#### Task objective
For the entries that follow, restate word for word the line containing "The height and width of the screenshot is (406, 650).", the line containing "The image size is (765, 433).", and every line that lies between them.

* * * * *

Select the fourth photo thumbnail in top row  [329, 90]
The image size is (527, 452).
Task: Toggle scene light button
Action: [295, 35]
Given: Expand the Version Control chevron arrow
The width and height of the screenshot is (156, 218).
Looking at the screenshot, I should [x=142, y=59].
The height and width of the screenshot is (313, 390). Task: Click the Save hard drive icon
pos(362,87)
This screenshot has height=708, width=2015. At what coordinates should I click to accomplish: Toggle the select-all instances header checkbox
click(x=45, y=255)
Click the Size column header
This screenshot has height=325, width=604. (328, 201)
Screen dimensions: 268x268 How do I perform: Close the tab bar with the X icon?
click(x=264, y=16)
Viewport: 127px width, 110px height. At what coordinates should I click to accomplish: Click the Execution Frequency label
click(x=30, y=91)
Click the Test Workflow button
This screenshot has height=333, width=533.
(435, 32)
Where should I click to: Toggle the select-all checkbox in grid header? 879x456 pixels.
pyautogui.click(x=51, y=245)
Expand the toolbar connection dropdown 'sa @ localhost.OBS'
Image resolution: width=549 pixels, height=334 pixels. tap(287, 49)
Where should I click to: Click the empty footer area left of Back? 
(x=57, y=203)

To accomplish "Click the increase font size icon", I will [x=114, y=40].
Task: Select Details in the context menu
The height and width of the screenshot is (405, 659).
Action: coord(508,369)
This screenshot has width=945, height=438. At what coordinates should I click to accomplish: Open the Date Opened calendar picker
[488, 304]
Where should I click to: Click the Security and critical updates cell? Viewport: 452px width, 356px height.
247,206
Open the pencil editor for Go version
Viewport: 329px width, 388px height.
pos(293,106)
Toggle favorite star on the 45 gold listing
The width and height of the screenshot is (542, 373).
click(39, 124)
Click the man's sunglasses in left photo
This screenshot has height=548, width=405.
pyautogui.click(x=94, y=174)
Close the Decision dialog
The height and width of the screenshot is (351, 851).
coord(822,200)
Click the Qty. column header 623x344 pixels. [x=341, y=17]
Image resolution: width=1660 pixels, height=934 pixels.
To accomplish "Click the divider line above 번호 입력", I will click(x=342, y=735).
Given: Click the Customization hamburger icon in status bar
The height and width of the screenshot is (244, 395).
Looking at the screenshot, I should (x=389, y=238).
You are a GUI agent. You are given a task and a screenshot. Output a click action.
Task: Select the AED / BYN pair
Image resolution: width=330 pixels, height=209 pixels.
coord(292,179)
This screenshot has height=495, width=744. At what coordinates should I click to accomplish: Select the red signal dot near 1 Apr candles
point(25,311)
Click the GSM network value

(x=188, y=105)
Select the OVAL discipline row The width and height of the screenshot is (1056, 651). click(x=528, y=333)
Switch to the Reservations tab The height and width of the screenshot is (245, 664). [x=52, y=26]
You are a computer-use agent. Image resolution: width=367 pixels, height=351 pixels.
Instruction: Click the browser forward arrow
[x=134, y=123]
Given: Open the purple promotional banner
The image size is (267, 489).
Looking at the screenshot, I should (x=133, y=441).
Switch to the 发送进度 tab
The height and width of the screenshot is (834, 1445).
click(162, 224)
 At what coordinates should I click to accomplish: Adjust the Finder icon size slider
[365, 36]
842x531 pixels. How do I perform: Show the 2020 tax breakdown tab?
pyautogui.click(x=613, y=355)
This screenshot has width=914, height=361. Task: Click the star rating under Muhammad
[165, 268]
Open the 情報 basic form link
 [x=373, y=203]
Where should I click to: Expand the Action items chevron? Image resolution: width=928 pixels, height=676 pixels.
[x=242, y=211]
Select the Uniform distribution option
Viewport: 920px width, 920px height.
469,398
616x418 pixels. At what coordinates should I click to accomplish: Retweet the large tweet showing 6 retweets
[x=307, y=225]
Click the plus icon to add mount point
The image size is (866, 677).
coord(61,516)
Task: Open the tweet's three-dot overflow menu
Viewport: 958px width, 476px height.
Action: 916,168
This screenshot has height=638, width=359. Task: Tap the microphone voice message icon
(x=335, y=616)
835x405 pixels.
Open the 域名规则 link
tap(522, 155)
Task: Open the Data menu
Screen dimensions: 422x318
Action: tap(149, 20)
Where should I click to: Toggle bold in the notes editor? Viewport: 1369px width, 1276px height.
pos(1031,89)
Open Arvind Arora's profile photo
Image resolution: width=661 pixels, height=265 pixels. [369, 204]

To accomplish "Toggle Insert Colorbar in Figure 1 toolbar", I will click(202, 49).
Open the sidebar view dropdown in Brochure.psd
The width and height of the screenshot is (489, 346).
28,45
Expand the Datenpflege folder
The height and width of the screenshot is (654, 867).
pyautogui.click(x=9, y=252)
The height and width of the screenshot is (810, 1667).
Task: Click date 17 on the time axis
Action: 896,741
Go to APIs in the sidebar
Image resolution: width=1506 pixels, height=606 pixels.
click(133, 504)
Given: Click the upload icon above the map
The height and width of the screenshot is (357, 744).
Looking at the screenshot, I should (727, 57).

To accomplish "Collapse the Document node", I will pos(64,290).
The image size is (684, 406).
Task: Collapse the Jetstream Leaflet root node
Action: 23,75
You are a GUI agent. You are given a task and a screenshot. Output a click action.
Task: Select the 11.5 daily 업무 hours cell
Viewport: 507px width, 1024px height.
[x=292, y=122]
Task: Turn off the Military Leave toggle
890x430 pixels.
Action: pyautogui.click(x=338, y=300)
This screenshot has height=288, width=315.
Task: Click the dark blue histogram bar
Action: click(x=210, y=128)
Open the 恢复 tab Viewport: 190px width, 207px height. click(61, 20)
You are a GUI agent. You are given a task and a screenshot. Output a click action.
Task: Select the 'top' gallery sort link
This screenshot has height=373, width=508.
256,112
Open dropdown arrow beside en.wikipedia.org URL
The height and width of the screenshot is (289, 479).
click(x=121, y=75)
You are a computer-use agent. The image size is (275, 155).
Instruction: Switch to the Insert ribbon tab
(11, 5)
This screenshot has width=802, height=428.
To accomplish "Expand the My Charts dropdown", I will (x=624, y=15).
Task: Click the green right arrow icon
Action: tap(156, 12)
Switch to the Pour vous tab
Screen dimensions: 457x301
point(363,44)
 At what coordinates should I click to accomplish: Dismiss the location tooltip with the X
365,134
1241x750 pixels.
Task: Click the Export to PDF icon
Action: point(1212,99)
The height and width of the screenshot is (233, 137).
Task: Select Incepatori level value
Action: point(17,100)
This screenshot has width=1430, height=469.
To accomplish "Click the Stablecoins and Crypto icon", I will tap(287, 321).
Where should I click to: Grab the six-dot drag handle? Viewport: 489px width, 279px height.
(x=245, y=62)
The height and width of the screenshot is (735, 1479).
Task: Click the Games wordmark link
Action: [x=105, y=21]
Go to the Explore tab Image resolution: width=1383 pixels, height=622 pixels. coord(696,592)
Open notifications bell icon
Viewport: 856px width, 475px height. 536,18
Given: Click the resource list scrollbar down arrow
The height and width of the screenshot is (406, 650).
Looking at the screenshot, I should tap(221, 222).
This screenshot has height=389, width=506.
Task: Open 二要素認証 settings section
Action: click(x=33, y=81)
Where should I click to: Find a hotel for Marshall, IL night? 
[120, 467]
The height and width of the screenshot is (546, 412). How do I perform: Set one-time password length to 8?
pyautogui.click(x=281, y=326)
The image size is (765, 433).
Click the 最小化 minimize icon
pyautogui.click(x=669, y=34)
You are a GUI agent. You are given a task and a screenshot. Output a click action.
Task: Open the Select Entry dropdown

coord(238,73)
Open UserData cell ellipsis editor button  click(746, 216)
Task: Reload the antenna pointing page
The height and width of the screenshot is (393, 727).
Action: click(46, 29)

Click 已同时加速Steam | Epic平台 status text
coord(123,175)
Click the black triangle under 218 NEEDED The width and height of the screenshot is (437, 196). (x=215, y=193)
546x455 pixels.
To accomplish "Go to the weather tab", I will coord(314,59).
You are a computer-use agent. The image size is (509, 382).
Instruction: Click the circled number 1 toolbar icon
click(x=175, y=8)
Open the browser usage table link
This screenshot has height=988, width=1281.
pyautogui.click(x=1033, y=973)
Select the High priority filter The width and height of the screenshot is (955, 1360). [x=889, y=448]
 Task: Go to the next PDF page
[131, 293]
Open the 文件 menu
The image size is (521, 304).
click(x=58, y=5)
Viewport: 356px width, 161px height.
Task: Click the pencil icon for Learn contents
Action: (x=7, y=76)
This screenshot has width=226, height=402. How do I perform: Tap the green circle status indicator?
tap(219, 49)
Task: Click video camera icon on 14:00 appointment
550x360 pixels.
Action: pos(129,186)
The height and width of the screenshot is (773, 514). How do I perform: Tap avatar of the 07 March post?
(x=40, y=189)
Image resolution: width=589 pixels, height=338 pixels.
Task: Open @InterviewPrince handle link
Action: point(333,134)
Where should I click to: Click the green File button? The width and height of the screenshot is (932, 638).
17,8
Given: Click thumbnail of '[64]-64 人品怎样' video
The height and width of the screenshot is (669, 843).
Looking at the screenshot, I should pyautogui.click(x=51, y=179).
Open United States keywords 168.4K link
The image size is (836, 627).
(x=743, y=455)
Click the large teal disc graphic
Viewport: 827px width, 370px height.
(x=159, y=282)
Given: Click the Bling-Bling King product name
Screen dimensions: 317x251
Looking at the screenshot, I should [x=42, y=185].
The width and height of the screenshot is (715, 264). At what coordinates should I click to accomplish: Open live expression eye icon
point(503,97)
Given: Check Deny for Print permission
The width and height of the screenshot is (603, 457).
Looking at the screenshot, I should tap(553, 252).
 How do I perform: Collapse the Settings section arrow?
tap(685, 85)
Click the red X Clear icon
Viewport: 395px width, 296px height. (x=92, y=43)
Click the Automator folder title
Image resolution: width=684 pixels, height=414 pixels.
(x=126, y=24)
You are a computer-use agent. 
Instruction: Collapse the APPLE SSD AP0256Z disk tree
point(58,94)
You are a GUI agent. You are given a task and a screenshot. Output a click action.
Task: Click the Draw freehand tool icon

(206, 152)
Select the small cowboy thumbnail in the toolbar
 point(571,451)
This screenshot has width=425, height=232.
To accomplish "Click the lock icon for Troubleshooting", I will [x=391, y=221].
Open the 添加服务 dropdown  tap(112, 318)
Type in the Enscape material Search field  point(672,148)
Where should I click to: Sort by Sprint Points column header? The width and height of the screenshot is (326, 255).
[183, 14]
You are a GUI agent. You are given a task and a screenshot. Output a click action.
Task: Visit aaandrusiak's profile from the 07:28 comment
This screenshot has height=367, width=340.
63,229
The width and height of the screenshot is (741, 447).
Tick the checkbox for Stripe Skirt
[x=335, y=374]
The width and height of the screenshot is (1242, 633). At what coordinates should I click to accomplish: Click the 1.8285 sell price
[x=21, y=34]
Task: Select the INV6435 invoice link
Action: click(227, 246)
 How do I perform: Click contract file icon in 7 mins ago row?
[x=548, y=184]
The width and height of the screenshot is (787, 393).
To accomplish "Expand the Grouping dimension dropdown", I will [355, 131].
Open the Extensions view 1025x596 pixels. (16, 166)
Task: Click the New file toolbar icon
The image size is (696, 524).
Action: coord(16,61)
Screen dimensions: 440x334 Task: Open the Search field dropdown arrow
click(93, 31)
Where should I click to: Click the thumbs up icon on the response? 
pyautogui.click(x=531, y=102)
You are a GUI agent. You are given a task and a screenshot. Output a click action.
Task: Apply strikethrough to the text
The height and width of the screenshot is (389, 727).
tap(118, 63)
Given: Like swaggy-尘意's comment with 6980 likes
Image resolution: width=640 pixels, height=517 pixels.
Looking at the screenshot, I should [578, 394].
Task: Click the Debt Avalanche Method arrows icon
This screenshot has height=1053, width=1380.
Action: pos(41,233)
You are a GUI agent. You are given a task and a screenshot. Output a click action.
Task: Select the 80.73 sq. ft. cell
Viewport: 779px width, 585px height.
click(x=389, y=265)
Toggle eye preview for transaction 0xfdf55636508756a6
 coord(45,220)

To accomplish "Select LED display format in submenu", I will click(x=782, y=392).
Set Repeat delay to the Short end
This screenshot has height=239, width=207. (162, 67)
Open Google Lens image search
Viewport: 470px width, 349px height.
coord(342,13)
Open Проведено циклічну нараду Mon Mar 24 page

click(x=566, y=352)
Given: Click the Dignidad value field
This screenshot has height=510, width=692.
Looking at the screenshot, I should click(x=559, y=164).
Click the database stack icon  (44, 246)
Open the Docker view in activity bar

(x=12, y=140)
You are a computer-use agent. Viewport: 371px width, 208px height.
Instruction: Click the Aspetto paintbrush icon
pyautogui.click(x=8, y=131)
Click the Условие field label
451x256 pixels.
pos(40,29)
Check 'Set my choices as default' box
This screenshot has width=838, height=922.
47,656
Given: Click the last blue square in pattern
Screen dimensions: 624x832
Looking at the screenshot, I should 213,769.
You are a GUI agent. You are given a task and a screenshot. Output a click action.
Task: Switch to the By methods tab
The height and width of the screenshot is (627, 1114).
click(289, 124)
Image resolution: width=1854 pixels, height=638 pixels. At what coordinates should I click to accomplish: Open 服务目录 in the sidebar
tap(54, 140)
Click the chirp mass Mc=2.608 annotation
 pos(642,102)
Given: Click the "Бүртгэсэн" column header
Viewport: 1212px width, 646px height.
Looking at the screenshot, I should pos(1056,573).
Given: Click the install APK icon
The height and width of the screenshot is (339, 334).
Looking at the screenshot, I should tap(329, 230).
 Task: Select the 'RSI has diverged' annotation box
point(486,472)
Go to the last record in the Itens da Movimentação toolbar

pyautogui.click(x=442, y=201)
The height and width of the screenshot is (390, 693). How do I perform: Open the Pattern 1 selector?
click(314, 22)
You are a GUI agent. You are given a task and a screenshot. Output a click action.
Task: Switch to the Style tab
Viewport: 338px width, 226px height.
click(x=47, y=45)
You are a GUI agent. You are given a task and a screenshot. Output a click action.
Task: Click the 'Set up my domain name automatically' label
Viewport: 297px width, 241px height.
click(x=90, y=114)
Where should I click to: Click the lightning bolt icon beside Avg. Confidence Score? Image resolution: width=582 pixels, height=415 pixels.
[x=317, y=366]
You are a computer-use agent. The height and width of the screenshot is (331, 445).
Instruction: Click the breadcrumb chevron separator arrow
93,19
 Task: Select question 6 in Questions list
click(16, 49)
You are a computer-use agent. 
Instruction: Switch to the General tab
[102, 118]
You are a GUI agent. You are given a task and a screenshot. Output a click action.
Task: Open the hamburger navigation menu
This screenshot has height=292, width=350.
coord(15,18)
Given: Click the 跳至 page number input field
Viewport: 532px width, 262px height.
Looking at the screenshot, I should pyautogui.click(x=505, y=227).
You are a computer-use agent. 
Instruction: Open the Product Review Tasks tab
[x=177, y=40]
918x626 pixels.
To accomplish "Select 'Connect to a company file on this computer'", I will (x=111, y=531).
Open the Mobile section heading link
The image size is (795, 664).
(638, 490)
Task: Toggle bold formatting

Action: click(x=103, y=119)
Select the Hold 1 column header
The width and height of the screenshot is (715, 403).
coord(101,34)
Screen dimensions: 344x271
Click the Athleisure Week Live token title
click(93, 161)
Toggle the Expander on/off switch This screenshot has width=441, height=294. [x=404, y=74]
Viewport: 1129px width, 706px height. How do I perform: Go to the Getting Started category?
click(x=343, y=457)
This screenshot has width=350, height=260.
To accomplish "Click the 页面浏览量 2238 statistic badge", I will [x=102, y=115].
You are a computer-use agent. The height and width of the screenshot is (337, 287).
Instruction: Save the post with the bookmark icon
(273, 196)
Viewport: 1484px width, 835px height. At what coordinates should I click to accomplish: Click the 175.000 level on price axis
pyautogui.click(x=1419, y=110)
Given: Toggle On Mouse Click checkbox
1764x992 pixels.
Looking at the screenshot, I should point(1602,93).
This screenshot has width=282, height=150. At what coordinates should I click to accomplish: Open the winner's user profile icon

* * * * *

#### Exercise answer
The height and width of the screenshot is (406, 650).
Looking at the screenshot, I should tap(221, 222).
This screenshot has height=389, width=506.
Task: Open 二要素認証 settings section
Action: click(x=33, y=81)
Where should I click to: Find a hotel for Marshall, IL night? 
[120, 467]
The height and width of the screenshot is (546, 412). How do I perform: Set one-time password length to 8?
pyautogui.click(x=281, y=326)
The image size is (765, 433).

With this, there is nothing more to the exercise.